De cada lomo de libro salía una querencia y un echarnos los brazos, como esos niños que se quieren ir con nosotros. Entonces sufrimos el primer dolor de cabeza de lector, y nos quedamos como sin sentido en la selva espesa de las letras.
¡Qué jaquecas de leer en la primera infancia, la cabeza metida entre el engranaje de las letras, todo el aplicado a un mecanismo de ruedas pequeñas e innumerables!
Muchos niños han muerto de lectura aguda, y muchos hombres también; pero, sobre todo, en la adolescencia es cuando es más terrible el mal.
Hay tifus de lectura, que alanza a esos jóvenes adolescentes con los que luchan la naturaleza, el instinto, la imaginación libre, y del otro lado, la lectura copiosa y obligatoria.
Se han escrito Artes de saber leer, que son tan amargos como la propia lectura, y que no ayudan a nada. Son como las grageas contra el mareo, que lo acentúan más.
Los lectores luchan contra su rebeldía a leer y estudiar.
En esa necesidad de avanzar en una lectura que no se siente, se han inventado aparatos de suplicio atroces, ataharres terribles: una caña, una piedra atada a la caña, todo eso, unido a un pedal, y cuando el que se distraía o se dormía, ¡pum!, la piedra caía sobre la cabeza del lector, y le hacía un chichón como para aumentar su capacidad de cultura y retentiva.

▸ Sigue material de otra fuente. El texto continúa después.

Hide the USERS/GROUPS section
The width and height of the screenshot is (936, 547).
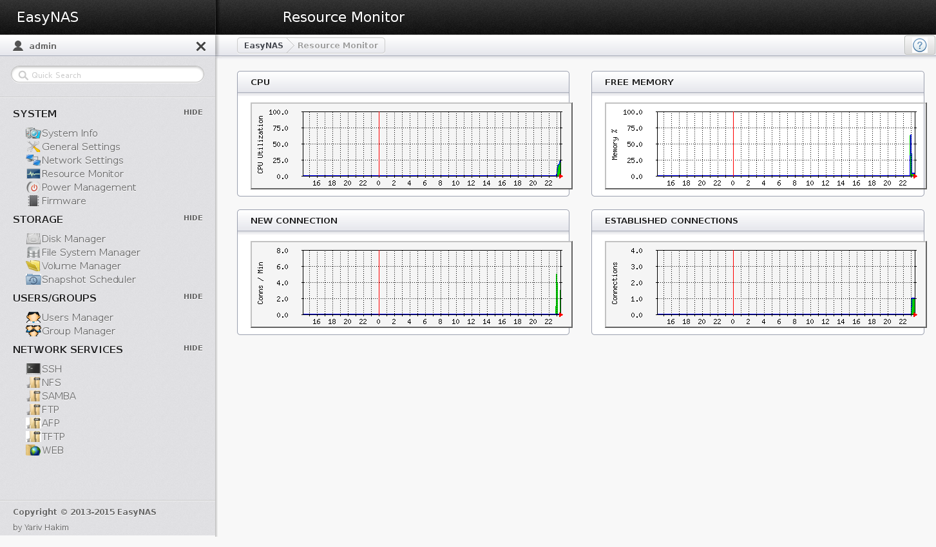[193, 296]
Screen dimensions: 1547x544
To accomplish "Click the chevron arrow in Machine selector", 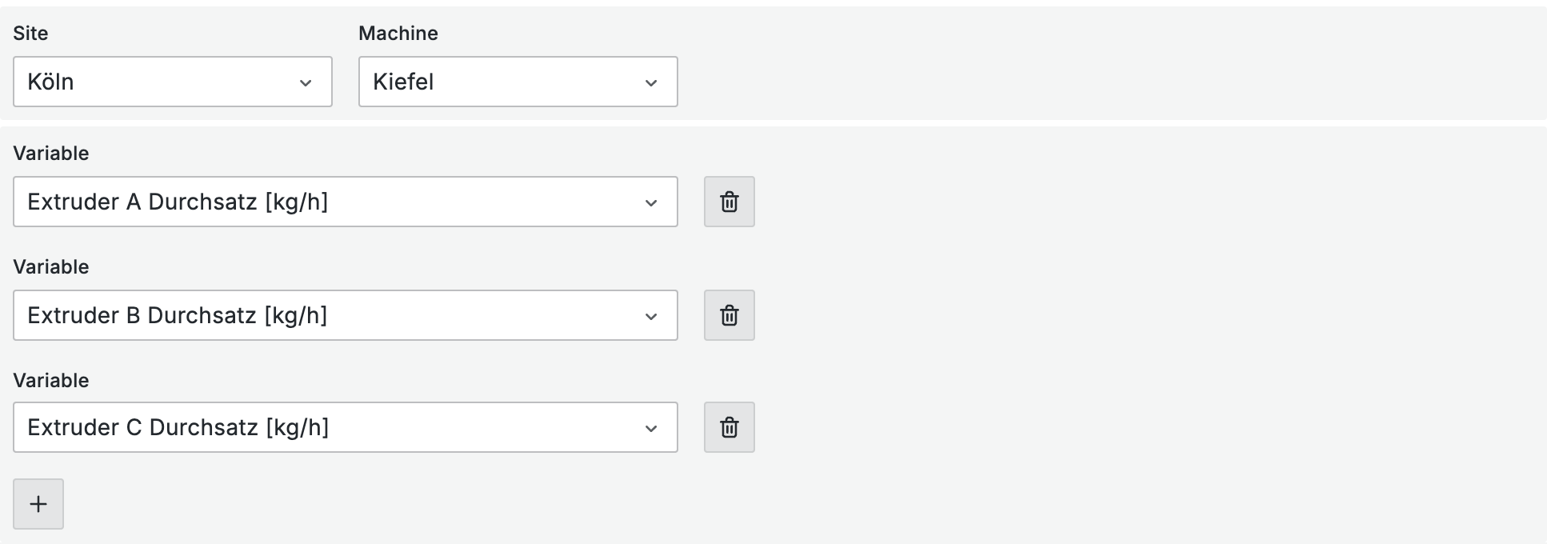I will click(651, 82).
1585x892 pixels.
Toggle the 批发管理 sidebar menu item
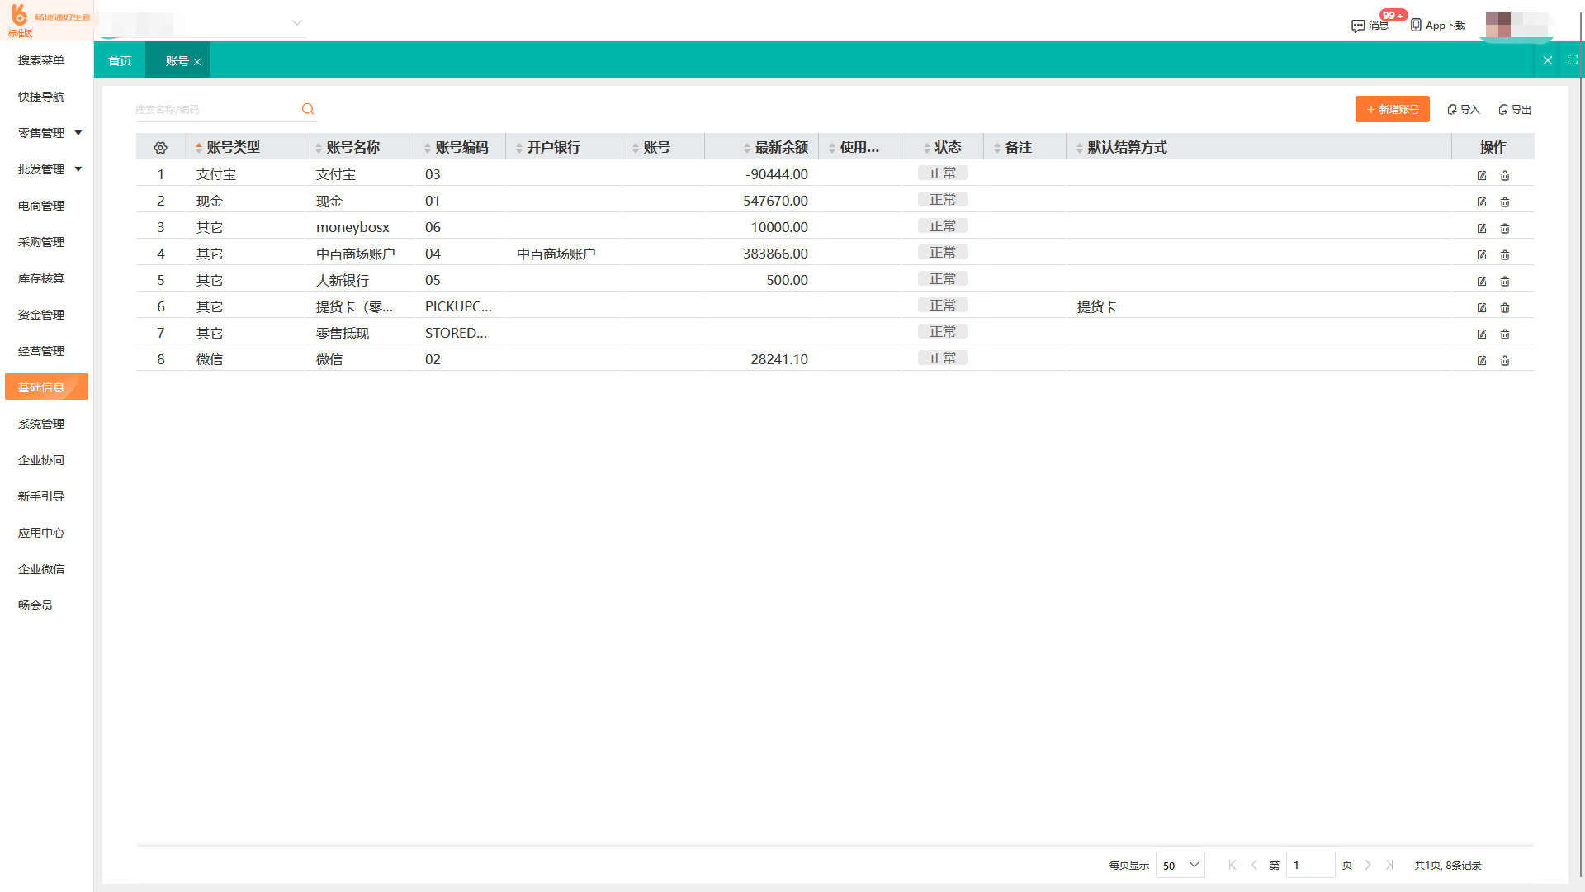coord(50,168)
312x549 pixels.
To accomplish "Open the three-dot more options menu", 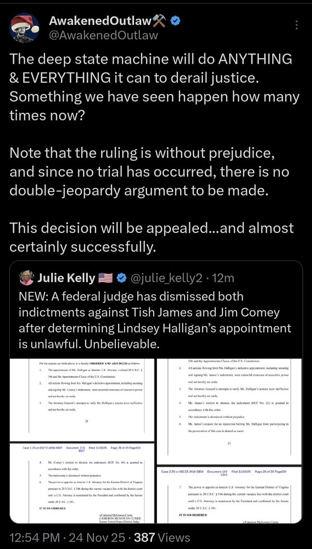I will 296,25.
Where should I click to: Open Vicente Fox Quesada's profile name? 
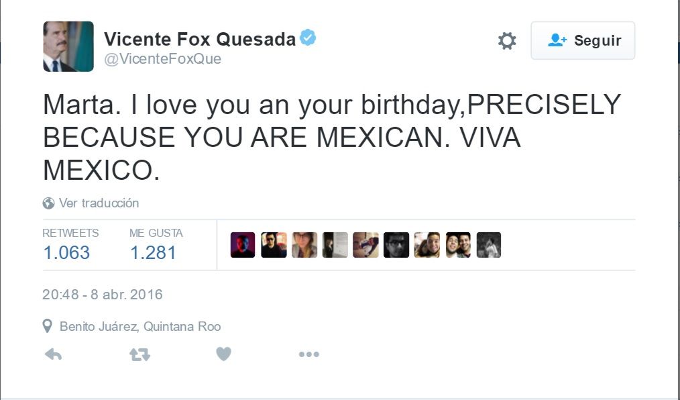[x=200, y=39]
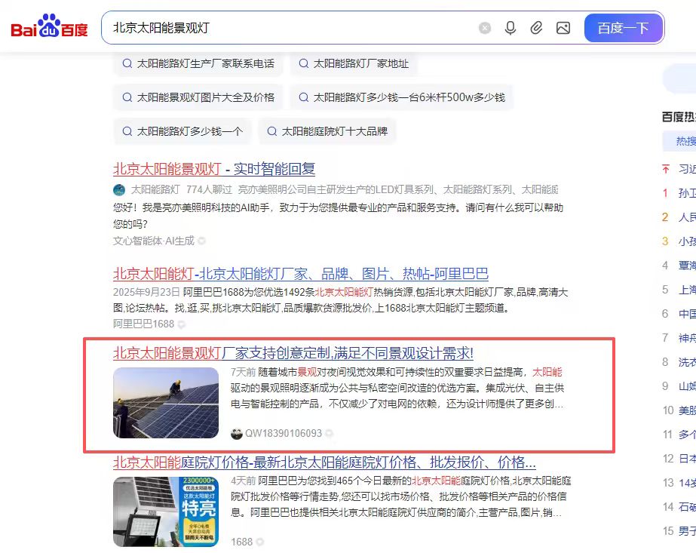This screenshot has width=696, height=553.
Task: Start voice search with microphone icon
Action: (511, 28)
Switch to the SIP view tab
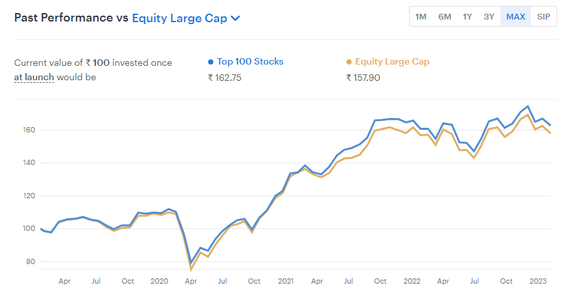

Mucho se ha utilizado la jofaina de agua fría, en que cae la cabeza del que se duerme, y proverbiales son los estudiantes que estudiaron con dos pesas sostenidas en las manos, que al dormirse se abrían, y las dejaban caer con ruidoso estrépito, pues muchas veces se colocaba algo de hoja de lata debajo.
Hubo el estudiante rabioso contra el sueño, que estudiaba bajo una especie de guillotina feroz, y era la navaja de afeitar colgada sobre su cabeza, la que se había de encargar de vengar su adormilamiento.
Gracias a esas velas y cuerdas de la nave del sueño que el buen vigilante arría, estira y gobierna sobre su pupitre, la lectura marcha sin confusión.
¡Terribles noches ésas en que todo el texto bizquea, se empastela toda la letra, y las des se acuestan, y las oes vuelan como burbujas, y las íes no se encuentran, y las haches se evaporan! Las primeras caligrafías cubistas las leímos en sueños, en rara proyección, todo desparramado, torcido, desnudándose.
¡Difícil lectura! Sólo vencen sus dificultades los que encuentran la postura ideal, la postura que les corresponde entre todas las posturas. Según los caracteres y la fluidez o densidad de la sangre de cada lector, es necesaria una u otra. Hay quien se ha pasado toda la vida buscando la postura mejor, y que si la hubiese encontrado hubiera podido ser un hombre célebre de gran cultura; pero no pudo hallar la postura cómoda para su razón y su paciencia.
Es la primera vez que se ataca con franqueza este estudio de las posturas cómodas al lector. Si lo hubiese escrito en Alemania, ya me habrían nombrado profesor de posturas para lectores en una Universidad de las muchas Universidades desconocidas que hay allí; pero aquí se meterán conmigo todos los que tengan algún arma en la mano.
Así como hay la gimnasia sueca, profundamente científica y de apariencia simple, un sistema de posturas cómodas para acompañar las lecturas difíciles serviría para hacer más digestibles todas las lecturas, incluso las imposibles de digerir.
Ya estoy viendo el cuadro que se podría hacer con sus cuerpos reales y sus cuerpos de puntos suspensivos. ¡Cómo harían definitivamente compatible con su pereza la lectura los grandes holgazanes!
Ahora, ese arte de la postura, abandonado a las improvisaciones de los lectores, es algo caótico y absurdo, aunque a veces, como ese sabio lector colgado de una rama y en teratológica actitud, ha encontrado la postura suprema para leer.